Pharmaceutical marketing to both physicians and patients can substantially influence attitudes, beliefs, and behaviors toward prescribing (54-61). Such marketing promotes the use of patented, and thus lucrative, medications. Over the study period, five of the six most prescribed antibiotics that gained at least 1% market share did so in the absence of generic competition. In contrast, every medication that lost at least 1% market share had generic competition before or during the decade. This includes cefaclor, whose use gradually decreased from 8% to 1% of prescriptions after being challenged by generic competition in the mid-1990s.
Our study can only raise, not answer, questions about the factors that influence prescribing behavior. Moreover, our results should be interpreted in light of our study's limitations. Inaccurate survey completion, including failure to record antibiotics prescribed after the visit (for example, after chest radiography or throat culture results became available), may have led us to underestimate antibiotic use. We were also unable to distinguish initial visits from follow-up visits that may have occurred after a course of antibiotics was completed. Together, these factors may explain why patients with illnesses such as pneumonia and urinary tract infections received fewer antibiotics than would be expected. Data were collected on prescribed medications and therefore may not reflect which medications were actually taken. Finally, some patient diagnoses may have been inaccurately or imprecisely reported. This may include diagnosis shifting, in which physicians implicitly justify their choice of antibiotics by recording a modified diagnosis. However, because use of newer antibiotics increased across a wide variety of diagnoses, only extreme degrees of random misclassification would change our conclusions. Moreover, diagnosis shifting would probably underestimate the use of broad-spectrum antibiotics in clinically inappropriate settings.
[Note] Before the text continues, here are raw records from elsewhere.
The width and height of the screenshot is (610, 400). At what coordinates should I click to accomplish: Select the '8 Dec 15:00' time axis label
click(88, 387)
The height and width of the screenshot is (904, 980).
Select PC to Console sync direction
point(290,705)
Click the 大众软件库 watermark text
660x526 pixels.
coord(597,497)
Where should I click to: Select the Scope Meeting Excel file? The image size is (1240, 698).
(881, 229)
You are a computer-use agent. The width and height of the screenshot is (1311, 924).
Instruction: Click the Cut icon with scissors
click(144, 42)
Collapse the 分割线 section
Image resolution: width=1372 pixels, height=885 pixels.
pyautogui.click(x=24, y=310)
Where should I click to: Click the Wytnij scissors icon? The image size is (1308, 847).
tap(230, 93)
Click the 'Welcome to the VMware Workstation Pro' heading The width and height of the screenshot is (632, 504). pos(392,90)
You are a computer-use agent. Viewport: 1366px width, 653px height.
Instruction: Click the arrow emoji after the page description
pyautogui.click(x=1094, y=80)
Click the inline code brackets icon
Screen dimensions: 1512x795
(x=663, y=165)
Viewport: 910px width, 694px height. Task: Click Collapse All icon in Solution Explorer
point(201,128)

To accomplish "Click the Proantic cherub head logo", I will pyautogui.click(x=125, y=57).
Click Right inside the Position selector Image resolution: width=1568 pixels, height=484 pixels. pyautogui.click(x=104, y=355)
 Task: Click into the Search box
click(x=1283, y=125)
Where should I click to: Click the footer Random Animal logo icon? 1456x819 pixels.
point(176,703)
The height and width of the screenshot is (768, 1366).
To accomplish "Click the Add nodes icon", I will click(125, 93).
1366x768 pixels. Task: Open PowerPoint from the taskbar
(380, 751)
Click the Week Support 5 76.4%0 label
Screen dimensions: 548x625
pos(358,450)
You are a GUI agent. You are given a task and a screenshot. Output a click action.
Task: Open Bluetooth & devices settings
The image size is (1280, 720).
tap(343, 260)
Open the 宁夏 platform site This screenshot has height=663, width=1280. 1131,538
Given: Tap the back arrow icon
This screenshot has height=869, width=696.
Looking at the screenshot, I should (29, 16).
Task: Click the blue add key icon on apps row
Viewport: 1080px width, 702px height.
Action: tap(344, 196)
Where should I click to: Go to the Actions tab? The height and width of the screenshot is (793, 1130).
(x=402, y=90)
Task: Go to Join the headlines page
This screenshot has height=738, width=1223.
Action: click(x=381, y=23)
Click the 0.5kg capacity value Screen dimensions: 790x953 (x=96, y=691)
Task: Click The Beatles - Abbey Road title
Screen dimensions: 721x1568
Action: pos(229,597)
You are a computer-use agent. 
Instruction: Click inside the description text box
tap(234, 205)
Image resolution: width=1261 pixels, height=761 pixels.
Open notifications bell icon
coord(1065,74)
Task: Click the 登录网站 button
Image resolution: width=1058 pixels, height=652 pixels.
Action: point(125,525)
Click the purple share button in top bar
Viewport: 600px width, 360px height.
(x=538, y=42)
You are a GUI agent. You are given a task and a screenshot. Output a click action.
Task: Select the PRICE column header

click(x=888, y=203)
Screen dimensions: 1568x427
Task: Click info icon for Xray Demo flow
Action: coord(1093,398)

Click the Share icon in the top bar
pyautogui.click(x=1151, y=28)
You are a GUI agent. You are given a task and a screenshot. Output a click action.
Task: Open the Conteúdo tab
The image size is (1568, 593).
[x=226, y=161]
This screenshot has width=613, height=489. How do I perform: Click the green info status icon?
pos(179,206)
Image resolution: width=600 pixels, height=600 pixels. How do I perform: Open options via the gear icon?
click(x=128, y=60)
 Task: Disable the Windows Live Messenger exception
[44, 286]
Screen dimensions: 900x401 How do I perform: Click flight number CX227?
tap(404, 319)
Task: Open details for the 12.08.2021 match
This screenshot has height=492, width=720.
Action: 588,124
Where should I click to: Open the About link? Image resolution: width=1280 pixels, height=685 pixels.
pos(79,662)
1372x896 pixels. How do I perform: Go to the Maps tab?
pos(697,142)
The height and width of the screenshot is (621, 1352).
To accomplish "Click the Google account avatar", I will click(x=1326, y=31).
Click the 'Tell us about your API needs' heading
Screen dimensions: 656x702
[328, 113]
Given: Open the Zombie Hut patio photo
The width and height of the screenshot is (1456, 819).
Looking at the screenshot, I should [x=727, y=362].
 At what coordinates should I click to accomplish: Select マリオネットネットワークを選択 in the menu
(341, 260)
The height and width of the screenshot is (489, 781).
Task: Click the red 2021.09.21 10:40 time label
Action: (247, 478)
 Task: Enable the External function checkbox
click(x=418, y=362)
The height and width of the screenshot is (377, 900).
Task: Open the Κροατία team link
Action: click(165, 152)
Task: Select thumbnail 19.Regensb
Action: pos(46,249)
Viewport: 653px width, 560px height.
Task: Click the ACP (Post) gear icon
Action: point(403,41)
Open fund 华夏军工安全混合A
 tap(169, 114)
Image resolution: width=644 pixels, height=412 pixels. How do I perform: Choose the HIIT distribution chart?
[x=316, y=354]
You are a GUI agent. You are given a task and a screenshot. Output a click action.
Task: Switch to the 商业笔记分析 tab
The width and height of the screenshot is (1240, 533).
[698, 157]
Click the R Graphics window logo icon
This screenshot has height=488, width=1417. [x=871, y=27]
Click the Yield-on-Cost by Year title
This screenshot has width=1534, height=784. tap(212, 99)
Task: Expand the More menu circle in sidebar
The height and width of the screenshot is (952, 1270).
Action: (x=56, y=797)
Throughout the 1990s, many efforts were made to reduce the volume of unnecessary antibiotic prescribing. Physicians seem to have responded, but their increasing reliance on newer, largely broad-spectrum antibiotics may be breeding a new crisis in antibiotic resistance. Broad-spectrum agents have an important role in clinical care. However, their common use across many diagnoses, including predominantly viral illnesses, suggests that they are often prescribed unnecessarily. Improving the quality, not just the quantity, of medication prescribing will require better diagnostic tests, clinical trials, and new types of education (62, 63). Yet this will not be enough. Patients, providers, and health care leaders must make a serious commitment to changing the dynamics of outpatient prescribing. If this is done, the care of individual patients and the health of the community at large can be substantially improved.